"Unsafe Projection" Error with Many Transformations

Problem: In versions of Tamr older than v2020.016, jobs may fail due to a Spark error, like the one shown here, with mention of “Unsafe Projection”:

org.apache.spark.SparkException: Job aborted due to stage failure: Task 0 in stage 9.0 failed 1 times, most recent failure: Lost task 0.0 in stage 9.0 (TID 7, localhost, executor driver): org.codehaus.janino.JaninoRuntimeException: failed to compile: org.codehaus.janino.JaninoRuntimeException: Code of method "evalExpr$(Lorg/apache/spark/sql/catalyst/expressions/GeneratedClass$SpecificUnsafeProjection;Lorg/apache/spark/sql/catalyst/InternalRow;)V" of class "org.apache.spark.sql.catalyst.expressions.GeneratedClass$SpecificUnsafeProjection" grows beyond 64 KB

Cause: Do you have a large number of transformations running? That may be the cause of this error. Spark executors can run out of compute power when a large number of transformations are referencing the same attribute.
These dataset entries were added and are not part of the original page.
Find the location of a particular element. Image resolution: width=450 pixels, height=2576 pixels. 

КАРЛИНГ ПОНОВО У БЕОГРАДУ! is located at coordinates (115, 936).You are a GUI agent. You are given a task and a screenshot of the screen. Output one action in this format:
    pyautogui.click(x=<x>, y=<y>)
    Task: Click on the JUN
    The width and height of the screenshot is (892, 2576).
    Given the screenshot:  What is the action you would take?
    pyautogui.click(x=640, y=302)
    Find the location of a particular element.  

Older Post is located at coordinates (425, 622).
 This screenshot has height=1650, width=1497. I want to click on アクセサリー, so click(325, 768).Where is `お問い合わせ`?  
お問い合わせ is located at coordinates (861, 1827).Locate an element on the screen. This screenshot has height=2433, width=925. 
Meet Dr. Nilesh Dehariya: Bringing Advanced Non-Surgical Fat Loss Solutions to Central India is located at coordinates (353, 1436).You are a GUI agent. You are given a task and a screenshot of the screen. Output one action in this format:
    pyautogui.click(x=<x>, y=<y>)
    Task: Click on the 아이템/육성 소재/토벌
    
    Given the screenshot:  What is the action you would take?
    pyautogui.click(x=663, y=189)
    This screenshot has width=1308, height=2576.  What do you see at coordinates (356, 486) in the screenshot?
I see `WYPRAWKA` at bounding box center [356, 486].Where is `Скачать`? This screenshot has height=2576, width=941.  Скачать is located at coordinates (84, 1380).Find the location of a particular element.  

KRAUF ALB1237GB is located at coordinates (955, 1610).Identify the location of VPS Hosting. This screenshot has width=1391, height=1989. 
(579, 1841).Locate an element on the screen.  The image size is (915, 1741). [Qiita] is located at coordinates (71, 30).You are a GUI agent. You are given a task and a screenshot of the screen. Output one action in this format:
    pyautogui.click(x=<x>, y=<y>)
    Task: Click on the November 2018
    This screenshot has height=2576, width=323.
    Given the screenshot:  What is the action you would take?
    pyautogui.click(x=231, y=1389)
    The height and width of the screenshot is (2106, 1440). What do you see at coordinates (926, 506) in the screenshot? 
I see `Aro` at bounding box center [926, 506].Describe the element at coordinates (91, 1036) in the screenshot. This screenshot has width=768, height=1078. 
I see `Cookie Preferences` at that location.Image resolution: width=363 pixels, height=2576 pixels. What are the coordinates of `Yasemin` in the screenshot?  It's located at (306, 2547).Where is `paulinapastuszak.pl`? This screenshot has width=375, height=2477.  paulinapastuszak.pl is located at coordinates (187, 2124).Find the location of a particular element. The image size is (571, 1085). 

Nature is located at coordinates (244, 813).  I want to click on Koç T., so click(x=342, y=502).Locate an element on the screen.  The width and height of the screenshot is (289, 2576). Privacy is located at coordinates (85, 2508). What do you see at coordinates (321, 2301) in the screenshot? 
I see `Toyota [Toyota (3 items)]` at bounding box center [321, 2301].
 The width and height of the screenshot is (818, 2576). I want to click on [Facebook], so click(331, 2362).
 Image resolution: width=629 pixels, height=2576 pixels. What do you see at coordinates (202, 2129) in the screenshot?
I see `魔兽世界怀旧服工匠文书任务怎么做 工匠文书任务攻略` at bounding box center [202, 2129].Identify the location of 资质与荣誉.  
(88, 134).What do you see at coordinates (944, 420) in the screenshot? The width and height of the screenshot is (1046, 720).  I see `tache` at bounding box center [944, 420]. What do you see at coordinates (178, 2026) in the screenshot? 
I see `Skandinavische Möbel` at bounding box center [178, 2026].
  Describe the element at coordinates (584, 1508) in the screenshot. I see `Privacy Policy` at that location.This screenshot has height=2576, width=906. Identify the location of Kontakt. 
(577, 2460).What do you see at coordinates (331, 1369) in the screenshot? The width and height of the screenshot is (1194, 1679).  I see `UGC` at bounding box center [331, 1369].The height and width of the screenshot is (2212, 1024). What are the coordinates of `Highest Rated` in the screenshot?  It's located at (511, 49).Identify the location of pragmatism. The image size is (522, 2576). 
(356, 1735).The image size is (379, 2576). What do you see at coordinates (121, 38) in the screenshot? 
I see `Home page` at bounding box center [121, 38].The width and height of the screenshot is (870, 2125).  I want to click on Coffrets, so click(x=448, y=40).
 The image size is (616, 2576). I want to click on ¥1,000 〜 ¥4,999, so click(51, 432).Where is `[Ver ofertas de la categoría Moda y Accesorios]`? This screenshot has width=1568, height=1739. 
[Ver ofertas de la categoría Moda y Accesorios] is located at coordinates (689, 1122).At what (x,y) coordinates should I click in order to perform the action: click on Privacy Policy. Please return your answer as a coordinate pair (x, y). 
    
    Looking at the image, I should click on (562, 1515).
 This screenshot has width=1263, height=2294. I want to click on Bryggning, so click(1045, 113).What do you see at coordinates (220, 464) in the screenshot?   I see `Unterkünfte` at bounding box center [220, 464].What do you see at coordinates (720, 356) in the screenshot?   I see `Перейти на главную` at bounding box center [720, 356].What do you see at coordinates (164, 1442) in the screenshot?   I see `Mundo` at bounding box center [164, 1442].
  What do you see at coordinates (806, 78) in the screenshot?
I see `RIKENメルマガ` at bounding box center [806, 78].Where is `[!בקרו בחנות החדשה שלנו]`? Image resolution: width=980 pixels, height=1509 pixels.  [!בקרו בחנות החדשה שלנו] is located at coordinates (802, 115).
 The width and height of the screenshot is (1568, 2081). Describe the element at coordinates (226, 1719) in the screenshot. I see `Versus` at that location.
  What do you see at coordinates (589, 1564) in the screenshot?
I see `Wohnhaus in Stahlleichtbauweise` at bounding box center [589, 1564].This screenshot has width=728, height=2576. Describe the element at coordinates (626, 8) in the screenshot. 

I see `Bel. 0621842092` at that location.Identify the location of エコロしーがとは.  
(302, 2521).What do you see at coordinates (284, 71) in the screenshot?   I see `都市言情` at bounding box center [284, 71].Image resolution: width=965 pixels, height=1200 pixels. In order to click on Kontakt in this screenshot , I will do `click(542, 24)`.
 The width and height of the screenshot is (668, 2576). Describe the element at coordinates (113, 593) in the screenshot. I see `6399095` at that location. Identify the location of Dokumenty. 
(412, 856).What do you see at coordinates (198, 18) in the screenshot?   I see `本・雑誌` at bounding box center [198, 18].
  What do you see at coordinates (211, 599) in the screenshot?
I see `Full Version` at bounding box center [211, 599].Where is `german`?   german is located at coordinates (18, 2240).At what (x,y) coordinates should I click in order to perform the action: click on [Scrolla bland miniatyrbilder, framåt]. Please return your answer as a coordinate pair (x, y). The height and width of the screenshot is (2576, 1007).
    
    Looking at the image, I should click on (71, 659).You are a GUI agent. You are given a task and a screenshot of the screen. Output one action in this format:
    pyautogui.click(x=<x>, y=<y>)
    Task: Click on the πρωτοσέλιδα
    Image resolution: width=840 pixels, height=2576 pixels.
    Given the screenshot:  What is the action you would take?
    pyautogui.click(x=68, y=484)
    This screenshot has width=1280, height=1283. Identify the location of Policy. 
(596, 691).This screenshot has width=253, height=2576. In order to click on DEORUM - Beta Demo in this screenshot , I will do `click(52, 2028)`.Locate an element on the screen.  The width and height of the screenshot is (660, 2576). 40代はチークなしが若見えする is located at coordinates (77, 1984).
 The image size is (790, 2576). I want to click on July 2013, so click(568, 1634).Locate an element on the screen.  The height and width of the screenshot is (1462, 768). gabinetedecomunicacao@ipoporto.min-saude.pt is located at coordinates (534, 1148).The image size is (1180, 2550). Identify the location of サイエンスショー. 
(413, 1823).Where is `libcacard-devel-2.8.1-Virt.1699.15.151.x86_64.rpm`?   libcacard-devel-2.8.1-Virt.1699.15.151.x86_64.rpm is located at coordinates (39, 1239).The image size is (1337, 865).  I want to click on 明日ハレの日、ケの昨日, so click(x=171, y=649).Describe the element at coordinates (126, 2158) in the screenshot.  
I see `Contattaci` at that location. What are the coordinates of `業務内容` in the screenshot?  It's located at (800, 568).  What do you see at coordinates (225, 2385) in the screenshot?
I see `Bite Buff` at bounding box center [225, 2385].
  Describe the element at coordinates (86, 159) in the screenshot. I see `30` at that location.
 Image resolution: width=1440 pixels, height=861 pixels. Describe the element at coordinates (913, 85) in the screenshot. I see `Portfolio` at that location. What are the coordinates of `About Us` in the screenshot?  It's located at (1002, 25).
Resolution: To fix this issue there are two recommended options:

  1. Upgrade Tamr to v2020.016 or later; or
  2. Use a checkpoint statement periodically between transformations. This statement tells Spark to calculate everything up to the checkpoint first, and then move to the next one. It should be used sparingly if errors occur or transformations are running very slowly, as it can actually decrease performance in other cases.